START RECORDS FOR THE EXERCISE

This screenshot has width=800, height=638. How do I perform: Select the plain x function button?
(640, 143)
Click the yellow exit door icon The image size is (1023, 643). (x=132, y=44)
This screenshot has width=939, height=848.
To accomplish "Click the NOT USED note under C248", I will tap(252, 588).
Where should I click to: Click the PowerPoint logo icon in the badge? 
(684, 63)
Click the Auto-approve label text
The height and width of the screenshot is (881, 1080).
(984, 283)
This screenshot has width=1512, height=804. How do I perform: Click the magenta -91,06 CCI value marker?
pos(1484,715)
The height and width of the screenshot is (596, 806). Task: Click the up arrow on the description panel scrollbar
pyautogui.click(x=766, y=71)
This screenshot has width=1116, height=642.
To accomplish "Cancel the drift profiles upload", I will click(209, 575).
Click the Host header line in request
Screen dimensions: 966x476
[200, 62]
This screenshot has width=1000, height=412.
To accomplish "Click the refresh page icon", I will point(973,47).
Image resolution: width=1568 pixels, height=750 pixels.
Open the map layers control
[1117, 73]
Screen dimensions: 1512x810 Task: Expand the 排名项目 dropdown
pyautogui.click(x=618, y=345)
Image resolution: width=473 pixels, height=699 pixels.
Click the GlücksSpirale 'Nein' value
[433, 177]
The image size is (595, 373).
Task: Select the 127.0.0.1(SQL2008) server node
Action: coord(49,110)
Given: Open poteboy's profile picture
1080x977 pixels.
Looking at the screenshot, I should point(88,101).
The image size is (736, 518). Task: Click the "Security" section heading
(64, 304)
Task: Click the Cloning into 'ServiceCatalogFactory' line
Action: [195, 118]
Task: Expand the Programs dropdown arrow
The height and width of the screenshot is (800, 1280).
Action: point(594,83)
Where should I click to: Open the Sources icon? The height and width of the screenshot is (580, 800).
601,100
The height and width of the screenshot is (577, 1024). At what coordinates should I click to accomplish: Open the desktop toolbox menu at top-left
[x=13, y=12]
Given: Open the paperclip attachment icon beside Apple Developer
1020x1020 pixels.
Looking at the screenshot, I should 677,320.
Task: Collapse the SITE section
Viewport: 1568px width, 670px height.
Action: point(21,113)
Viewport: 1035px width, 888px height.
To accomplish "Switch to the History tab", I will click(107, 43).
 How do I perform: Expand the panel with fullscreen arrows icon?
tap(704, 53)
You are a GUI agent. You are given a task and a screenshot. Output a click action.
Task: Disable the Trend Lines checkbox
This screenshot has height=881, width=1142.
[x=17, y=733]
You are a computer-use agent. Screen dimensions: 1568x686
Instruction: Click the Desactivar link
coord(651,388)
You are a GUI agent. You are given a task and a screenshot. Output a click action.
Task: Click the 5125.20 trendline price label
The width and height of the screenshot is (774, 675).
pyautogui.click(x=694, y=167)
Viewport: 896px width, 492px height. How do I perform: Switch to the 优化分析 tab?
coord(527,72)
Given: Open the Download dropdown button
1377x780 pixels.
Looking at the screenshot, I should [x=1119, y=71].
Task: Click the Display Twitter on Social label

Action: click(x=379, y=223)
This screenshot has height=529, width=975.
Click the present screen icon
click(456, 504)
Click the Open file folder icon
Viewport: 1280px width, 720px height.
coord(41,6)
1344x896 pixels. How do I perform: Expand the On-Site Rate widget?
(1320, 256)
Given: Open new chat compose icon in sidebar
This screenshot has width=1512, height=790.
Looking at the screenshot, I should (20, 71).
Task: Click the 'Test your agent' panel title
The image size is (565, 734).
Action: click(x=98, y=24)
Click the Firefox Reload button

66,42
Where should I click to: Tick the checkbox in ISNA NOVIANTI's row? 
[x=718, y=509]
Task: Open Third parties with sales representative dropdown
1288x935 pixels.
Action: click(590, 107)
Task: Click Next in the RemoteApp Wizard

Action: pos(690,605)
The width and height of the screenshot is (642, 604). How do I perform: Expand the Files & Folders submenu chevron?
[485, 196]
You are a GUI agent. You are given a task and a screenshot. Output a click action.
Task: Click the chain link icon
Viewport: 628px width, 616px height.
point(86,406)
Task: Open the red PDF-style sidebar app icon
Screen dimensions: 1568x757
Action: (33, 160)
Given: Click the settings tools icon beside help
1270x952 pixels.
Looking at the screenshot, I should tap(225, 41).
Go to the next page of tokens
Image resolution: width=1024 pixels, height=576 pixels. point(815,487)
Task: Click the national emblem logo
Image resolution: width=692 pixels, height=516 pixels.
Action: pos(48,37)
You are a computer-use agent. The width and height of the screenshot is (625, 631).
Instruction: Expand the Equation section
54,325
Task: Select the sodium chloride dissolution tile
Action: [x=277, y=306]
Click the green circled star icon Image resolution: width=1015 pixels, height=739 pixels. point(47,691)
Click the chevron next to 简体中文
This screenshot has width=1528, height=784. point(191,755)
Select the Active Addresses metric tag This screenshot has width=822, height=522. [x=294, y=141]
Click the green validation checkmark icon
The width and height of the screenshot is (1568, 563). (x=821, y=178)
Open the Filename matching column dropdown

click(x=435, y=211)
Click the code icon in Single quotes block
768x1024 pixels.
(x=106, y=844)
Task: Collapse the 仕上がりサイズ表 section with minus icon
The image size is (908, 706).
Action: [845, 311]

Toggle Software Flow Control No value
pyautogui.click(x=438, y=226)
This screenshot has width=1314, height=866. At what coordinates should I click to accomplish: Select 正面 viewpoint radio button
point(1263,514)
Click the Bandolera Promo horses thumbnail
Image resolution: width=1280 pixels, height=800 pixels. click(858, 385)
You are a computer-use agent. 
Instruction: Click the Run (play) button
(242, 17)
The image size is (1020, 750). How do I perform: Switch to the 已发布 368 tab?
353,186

END RECORDS FOR THE EXERCISE

*WORK INSTRUCTION*:
With no line skipped, copy the entries exactly as written.

*RESULT OF THE TASK*:
This screenshot has width=800, height=638. How do I perform: Select the plain x function button?
(640, 143)
Click the yellow exit door icon The image size is (1023, 643). (x=132, y=44)
This screenshot has width=939, height=848.
To accomplish "Click the NOT USED note under C248", I will tap(252, 588).
Where should I click to: Click the PowerPoint logo icon in the badge? 
(684, 63)
Click the Auto-approve label text
The height and width of the screenshot is (881, 1080).
(984, 283)
This screenshot has width=1512, height=804. How do I perform: Click the magenta -91,06 CCI value marker?
pos(1484,715)
The height and width of the screenshot is (596, 806). Task: Click the up arrow on the description panel scrollbar
pyautogui.click(x=766, y=71)
This screenshot has width=1116, height=642.
To accomplish "Cancel the drift profiles upload", I will click(209, 575).
Click the Host header line in request
Screen dimensions: 966x476
[200, 62]
This screenshot has width=1000, height=412.
To accomplish "Click the refresh page icon", I will point(973,47).
Image resolution: width=1568 pixels, height=750 pixels.
Open the map layers control
[1117, 73]
Screen dimensions: 1512x810 Task: Expand the 排名项目 dropdown
pyautogui.click(x=618, y=345)
Image resolution: width=473 pixels, height=699 pixels.
Click the GlücksSpirale 'Nein' value
[433, 177]
The image size is (595, 373).
Task: Select the 127.0.0.1(SQL2008) server node
Action: coord(49,110)
Given: Open poteboy's profile picture
1080x977 pixels.
Looking at the screenshot, I should point(88,101).
The image size is (736, 518). Task: Click the "Security" section heading
(64, 304)
Task: Click the Cloning into 'ServiceCatalogFactory' line
Action: [195, 118]
Task: Expand the Programs dropdown arrow
The height and width of the screenshot is (800, 1280).
Action: point(594,83)
Where should I click to: Open the Sources icon? The height and width of the screenshot is (580, 800).
601,100
The height and width of the screenshot is (577, 1024). At what coordinates should I click to accomplish: Open the desktop toolbox menu at top-left
[x=13, y=12]
Given: Open the paperclip attachment icon beside Apple Developer
1020x1020 pixels.
Looking at the screenshot, I should 677,320.
Task: Collapse the SITE section
Viewport: 1568px width, 670px height.
Action: point(21,113)
Viewport: 1035px width, 888px height.
To accomplish "Switch to the History tab", I will click(107, 43).
 How do I perform: Expand the panel with fullscreen arrows icon?
tap(704, 53)
You are a GUI agent. You are given a task and a screenshot. Output a click action.
Task: Disable the Trend Lines checkbox
This screenshot has height=881, width=1142.
[x=17, y=733]
You are a computer-use agent. Screen dimensions: 1568x686
Instruction: Click the Desactivar link
coord(651,388)
You are a GUI agent. You are given a task and a screenshot. Output a click action.
Task: Click the 5125.20 trendline price label
The width and height of the screenshot is (774, 675).
pyautogui.click(x=694, y=167)
Viewport: 896px width, 492px height. How do I perform: Switch to the 优化分析 tab?
coord(527,72)
Given: Open the Download dropdown button
1377x780 pixels.
Looking at the screenshot, I should [x=1119, y=71].
Task: Click the Display Twitter on Social label

Action: click(x=379, y=223)
This screenshot has height=529, width=975.
Click the present screen icon
click(456, 504)
Click the Open file folder icon
Viewport: 1280px width, 720px height.
coord(41,6)
1344x896 pixels. How do I perform: Expand the On-Site Rate widget?
(1320, 256)
Given: Open new chat compose icon in sidebar
This screenshot has width=1512, height=790.
Looking at the screenshot, I should (20, 71).
Task: Click the 'Test your agent' panel title
The image size is (565, 734).
Action: click(x=98, y=24)
Click the Firefox Reload button

66,42
Where should I click to: Tick the checkbox in ISNA NOVIANTI's row? 
[x=718, y=509]
Task: Open Third parties with sales representative dropdown
1288x935 pixels.
Action: click(590, 107)
Task: Click Next in the RemoteApp Wizard

Action: pos(690,605)
The width and height of the screenshot is (642, 604). How do I perform: Expand the Files & Folders submenu chevron?
[485, 196]
You are a GUI agent. You are given a task and a screenshot. Output a click action.
Task: Click the chain link icon
Viewport: 628px width, 616px height.
point(86,406)
Task: Open the red PDF-style sidebar app icon
Screen dimensions: 1568x757
Action: (33, 160)
Given: Click the settings tools icon beside help
1270x952 pixels.
Looking at the screenshot, I should tap(225, 41).
Go to the next page of tokens
Image resolution: width=1024 pixels, height=576 pixels. point(815,487)
Task: Click the national emblem logo
Image resolution: width=692 pixels, height=516 pixels.
Action: pos(48,37)
You are a computer-use agent. The width and height of the screenshot is (625, 631).
Instruction: Expand the Equation section
54,325
Task: Select the sodium chloride dissolution tile
Action: [x=277, y=306]
Click the green circled star icon Image resolution: width=1015 pixels, height=739 pixels. point(47,691)
Click the chevron next to 简体中文
This screenshot has width=1528, height=784. point(191,755)
Select the Active Addresses metric tag This screenshot has width=822, height=522. [x=294, y=141]
Click the green validation checkmark icon
The width and height of the screenshot is (1568, 563). (x=821, y=178)
Open the Filename matching column dropdown

click(x=435, y=211)
Click the code icon in Single quotes block
768x1024 pixels.
(x=106, y=844)
Task: Collapse the 仕上がりサイズ表 section with minus icon
The image size is (908, 706).
Action: [845, 311]

Toggle Software Flow Control No value
pyautogui.click(x=438, y=226)
This screenshot has width=1314, height=866. At what coordinates should I click to accomplish: Select 正面 viewpoint radio button
point(1263,514)
Click the Bandolera Promo horses thumbnail
Image resolution: width=1280 pixels, height=800 pixels. click(858, 385)
You are a computer-use agent. 
Instruction: Click the Run (play) button
(242, 17)
The image size is (1020, 750). How do I perform: Switch to the 已发布 368 tab?
353,186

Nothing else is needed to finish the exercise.